When a line of the records below contains the string "will", copy that whole line.

▼

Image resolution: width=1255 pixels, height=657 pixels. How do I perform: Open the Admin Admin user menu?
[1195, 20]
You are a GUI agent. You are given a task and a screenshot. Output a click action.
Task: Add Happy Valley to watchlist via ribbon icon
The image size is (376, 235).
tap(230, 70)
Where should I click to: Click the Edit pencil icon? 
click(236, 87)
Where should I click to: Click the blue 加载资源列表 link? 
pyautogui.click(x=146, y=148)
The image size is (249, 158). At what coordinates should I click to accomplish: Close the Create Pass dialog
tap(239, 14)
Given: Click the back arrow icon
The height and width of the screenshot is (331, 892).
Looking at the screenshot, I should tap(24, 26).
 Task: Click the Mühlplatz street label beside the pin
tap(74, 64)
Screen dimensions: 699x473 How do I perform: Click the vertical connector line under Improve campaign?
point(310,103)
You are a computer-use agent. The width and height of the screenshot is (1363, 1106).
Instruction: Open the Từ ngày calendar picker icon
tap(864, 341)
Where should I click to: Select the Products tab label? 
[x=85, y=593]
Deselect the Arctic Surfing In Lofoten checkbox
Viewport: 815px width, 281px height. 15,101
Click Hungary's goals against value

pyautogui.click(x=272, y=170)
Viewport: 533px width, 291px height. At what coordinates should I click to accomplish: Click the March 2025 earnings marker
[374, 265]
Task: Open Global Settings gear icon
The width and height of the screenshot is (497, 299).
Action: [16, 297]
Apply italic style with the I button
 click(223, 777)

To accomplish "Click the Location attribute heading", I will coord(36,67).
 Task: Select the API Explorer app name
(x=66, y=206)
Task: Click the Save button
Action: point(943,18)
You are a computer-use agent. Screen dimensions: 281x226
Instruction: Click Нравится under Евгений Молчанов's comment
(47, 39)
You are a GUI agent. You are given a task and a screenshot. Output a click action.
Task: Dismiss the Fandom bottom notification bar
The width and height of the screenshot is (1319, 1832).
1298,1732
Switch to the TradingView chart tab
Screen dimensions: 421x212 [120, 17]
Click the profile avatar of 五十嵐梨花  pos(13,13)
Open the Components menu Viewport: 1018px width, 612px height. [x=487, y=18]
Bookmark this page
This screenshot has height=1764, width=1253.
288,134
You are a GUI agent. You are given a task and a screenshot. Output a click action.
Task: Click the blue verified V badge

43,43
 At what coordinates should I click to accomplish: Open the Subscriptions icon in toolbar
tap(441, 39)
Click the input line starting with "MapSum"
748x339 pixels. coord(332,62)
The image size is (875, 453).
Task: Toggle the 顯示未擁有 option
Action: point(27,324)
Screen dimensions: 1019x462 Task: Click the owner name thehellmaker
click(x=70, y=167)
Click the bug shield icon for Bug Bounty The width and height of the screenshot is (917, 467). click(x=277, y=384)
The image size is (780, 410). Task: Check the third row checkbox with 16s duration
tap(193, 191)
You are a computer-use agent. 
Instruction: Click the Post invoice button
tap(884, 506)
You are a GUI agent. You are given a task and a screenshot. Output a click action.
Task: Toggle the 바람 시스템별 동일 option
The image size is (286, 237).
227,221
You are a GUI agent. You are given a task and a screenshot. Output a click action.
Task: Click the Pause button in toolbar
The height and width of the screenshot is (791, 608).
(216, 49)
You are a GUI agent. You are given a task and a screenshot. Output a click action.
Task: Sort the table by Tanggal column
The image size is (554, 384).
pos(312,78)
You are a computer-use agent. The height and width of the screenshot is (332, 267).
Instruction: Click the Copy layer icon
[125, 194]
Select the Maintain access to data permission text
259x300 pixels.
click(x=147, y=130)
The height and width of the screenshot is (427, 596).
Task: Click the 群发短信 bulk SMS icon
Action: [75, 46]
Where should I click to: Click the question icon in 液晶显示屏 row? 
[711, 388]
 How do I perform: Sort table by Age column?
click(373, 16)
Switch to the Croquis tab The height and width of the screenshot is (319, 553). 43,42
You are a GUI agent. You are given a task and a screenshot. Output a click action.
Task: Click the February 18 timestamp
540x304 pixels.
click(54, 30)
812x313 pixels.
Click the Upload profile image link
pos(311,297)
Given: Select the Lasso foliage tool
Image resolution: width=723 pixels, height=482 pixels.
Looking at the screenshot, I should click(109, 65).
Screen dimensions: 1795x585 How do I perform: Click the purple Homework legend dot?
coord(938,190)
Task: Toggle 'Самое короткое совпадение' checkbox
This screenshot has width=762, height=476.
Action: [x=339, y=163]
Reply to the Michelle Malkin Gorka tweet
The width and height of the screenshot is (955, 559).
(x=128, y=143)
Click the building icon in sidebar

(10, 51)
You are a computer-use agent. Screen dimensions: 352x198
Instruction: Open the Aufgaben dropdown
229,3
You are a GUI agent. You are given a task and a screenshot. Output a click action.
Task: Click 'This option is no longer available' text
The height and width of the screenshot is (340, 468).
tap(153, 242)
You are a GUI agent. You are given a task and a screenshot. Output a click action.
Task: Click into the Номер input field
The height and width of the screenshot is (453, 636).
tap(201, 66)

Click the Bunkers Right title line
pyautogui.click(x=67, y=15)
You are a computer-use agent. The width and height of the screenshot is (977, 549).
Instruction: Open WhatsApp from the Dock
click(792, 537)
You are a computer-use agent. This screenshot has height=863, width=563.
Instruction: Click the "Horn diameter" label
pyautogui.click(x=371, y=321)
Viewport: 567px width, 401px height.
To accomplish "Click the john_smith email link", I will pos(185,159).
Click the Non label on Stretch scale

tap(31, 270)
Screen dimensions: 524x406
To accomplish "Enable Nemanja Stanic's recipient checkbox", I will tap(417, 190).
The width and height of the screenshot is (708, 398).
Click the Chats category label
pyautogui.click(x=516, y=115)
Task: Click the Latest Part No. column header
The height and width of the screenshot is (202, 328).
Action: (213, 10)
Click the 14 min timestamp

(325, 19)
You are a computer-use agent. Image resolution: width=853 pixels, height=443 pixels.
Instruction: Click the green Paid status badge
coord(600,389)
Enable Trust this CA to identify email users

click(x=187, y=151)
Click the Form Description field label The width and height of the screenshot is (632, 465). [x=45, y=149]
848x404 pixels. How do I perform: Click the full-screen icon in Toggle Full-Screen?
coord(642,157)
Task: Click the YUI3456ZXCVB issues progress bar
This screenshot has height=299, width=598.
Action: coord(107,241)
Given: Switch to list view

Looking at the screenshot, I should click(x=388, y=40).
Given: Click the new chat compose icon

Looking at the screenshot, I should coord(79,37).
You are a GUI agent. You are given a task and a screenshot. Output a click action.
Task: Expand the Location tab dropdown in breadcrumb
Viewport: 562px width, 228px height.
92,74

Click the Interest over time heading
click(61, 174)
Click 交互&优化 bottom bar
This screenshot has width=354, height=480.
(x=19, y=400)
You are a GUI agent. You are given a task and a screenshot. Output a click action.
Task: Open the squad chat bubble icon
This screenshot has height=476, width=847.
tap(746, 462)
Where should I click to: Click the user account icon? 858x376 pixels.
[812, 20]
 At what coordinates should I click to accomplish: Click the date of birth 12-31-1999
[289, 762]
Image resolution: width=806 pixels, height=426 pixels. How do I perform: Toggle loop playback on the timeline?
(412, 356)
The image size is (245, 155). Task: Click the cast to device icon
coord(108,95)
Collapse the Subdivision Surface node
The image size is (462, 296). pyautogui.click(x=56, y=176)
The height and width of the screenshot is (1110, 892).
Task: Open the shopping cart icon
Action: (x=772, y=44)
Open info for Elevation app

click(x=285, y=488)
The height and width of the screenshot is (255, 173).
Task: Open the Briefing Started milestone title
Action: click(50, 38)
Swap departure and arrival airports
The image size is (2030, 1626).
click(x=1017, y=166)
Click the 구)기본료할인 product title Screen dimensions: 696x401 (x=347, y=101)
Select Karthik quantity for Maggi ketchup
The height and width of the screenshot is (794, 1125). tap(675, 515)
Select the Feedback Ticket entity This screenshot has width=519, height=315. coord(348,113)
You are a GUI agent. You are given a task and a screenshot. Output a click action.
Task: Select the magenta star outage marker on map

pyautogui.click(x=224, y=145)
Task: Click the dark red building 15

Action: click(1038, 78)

▲

* _Exercise response_
To accomplish "Click the Location attribute heading", I will coord(36,67).
To accomplish "Click the john_smith email link", I will pos(185,159).
To accomplish "Enable Nemanja Stanic's recipient checkbox", I will tap(417, 190).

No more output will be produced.